## [Supplied records]
[Begin]
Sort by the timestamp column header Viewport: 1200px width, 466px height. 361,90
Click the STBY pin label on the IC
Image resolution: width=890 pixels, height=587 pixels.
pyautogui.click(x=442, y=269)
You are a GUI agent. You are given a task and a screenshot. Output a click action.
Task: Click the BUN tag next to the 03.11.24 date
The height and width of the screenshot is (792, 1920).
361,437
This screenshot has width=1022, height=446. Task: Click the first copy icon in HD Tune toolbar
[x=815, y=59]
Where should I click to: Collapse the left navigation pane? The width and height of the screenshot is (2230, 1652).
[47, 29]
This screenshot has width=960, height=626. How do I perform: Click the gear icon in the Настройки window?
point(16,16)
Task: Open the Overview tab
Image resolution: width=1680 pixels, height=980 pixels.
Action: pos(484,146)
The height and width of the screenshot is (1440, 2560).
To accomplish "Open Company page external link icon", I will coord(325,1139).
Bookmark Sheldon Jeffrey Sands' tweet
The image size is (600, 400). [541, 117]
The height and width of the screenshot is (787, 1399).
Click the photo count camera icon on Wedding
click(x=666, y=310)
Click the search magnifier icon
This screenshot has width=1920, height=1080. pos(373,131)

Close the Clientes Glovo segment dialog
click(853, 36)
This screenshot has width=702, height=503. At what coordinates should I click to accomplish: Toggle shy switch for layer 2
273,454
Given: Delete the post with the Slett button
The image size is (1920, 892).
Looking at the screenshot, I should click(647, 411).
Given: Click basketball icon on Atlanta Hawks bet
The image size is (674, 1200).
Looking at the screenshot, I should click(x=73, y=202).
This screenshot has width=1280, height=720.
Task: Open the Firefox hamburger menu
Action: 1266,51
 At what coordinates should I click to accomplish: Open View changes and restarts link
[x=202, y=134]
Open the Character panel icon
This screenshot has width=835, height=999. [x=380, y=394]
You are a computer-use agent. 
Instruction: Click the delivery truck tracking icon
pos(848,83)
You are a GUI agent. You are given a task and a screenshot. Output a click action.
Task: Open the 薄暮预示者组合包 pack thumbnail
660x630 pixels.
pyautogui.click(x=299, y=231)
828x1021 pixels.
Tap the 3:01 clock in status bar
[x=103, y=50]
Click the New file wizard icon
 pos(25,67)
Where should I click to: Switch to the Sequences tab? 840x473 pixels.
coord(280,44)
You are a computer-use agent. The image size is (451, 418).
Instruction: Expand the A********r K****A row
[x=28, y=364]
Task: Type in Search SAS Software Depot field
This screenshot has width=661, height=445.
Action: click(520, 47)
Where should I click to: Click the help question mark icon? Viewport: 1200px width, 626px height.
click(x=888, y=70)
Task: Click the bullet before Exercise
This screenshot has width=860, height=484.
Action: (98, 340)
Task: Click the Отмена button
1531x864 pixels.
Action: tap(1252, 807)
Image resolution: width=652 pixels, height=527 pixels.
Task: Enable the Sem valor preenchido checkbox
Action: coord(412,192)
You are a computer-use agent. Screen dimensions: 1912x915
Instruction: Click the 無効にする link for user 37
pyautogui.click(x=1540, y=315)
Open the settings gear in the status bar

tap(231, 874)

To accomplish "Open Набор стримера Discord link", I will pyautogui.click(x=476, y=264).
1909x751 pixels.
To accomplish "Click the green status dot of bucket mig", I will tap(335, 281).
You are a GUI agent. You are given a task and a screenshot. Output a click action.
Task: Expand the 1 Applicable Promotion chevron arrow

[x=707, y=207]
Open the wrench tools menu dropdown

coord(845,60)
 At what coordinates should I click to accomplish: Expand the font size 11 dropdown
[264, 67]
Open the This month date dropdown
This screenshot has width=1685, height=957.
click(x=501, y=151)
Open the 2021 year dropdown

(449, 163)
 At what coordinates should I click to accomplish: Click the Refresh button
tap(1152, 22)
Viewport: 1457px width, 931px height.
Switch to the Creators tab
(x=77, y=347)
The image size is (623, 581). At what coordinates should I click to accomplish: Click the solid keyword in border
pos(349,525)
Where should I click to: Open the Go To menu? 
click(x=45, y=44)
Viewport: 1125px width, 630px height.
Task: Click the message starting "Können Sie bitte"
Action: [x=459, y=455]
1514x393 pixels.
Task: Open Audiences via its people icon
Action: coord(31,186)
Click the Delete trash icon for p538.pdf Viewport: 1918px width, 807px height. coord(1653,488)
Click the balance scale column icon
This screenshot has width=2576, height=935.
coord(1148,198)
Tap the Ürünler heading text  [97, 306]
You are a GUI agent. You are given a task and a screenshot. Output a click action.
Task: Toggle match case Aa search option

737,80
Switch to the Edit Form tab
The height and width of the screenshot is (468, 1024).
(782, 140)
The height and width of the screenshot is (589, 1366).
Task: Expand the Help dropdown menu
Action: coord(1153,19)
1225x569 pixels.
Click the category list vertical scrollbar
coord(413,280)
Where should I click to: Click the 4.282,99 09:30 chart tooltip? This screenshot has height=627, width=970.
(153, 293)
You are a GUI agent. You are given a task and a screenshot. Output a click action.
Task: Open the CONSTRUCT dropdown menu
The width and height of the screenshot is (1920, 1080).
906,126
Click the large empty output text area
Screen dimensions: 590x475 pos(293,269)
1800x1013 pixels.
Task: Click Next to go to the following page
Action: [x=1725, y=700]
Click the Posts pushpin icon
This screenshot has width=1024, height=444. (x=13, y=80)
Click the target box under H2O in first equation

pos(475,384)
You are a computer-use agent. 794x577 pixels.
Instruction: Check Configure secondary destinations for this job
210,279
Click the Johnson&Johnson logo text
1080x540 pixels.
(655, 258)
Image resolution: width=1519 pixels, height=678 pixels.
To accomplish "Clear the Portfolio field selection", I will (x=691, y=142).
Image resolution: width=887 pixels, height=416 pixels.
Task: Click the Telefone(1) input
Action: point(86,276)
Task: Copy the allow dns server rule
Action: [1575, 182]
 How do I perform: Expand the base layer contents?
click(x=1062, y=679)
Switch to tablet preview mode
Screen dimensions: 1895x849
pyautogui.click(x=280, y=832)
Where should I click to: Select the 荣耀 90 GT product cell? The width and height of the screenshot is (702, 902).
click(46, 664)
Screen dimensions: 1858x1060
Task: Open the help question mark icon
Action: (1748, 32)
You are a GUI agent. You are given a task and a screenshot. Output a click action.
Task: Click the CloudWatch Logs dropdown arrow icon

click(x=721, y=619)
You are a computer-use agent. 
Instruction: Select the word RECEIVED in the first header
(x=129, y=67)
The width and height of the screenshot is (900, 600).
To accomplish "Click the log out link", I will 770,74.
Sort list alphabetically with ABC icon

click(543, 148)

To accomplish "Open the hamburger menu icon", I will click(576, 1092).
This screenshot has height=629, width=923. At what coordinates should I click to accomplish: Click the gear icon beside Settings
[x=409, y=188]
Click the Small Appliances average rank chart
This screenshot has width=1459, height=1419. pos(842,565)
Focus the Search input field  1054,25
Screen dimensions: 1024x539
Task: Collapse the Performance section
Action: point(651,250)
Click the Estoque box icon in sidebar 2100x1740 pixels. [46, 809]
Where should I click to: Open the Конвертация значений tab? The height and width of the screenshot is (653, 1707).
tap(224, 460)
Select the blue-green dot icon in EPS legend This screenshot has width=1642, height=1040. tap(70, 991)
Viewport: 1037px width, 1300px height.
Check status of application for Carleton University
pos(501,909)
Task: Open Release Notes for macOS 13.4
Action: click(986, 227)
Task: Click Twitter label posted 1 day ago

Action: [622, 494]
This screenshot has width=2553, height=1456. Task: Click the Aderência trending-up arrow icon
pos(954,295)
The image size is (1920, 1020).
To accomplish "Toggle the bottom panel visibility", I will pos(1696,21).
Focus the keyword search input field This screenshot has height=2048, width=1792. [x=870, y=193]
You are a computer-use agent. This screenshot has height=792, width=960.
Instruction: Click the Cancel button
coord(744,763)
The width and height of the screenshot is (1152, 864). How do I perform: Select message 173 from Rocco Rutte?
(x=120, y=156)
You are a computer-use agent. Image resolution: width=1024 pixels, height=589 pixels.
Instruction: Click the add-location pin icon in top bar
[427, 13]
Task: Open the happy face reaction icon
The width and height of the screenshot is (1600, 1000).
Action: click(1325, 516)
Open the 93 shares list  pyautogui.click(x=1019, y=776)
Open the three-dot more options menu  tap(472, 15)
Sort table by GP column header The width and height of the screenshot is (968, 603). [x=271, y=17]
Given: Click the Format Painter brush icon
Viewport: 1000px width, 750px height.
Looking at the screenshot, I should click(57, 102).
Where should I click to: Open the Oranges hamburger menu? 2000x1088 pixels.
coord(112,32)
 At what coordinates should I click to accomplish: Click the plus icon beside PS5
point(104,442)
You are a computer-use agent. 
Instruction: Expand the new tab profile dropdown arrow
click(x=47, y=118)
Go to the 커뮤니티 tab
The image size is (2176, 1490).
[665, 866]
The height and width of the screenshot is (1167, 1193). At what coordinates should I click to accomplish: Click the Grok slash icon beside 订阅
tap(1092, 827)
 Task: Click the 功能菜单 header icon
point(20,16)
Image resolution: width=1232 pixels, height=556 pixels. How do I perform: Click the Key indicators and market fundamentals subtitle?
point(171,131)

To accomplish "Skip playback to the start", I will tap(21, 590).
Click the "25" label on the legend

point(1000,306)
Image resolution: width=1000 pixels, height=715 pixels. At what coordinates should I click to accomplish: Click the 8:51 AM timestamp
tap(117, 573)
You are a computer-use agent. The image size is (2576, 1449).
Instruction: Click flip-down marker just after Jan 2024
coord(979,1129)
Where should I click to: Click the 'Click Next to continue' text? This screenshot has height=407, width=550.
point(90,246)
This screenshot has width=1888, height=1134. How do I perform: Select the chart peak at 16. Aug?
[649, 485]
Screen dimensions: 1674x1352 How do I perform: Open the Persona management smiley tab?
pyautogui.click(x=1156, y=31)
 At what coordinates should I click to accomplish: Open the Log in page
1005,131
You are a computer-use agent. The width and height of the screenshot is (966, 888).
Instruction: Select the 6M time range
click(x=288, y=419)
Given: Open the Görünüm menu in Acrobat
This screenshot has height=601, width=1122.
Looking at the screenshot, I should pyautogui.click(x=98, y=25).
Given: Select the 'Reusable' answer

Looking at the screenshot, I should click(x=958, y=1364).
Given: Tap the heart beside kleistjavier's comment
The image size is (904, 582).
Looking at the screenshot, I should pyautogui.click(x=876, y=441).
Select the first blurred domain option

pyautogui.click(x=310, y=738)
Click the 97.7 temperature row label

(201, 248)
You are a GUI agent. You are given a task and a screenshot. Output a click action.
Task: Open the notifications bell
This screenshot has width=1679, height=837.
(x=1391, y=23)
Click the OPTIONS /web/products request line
[End]
## [What needs to be done]
Reproduce the lines of the material above verbatim, starting with the line that contains "Open the 93" and continuing through the line that contains "Sort table by".

## [Exercise response]
Open the 93 shares list  pyautogui.click(x=1019, y=776)
Open the three-dot more options menu  tap(472, 15)
Sort table by GP column header The width and height of the screenshot is (968, 603). [x=271, y=17]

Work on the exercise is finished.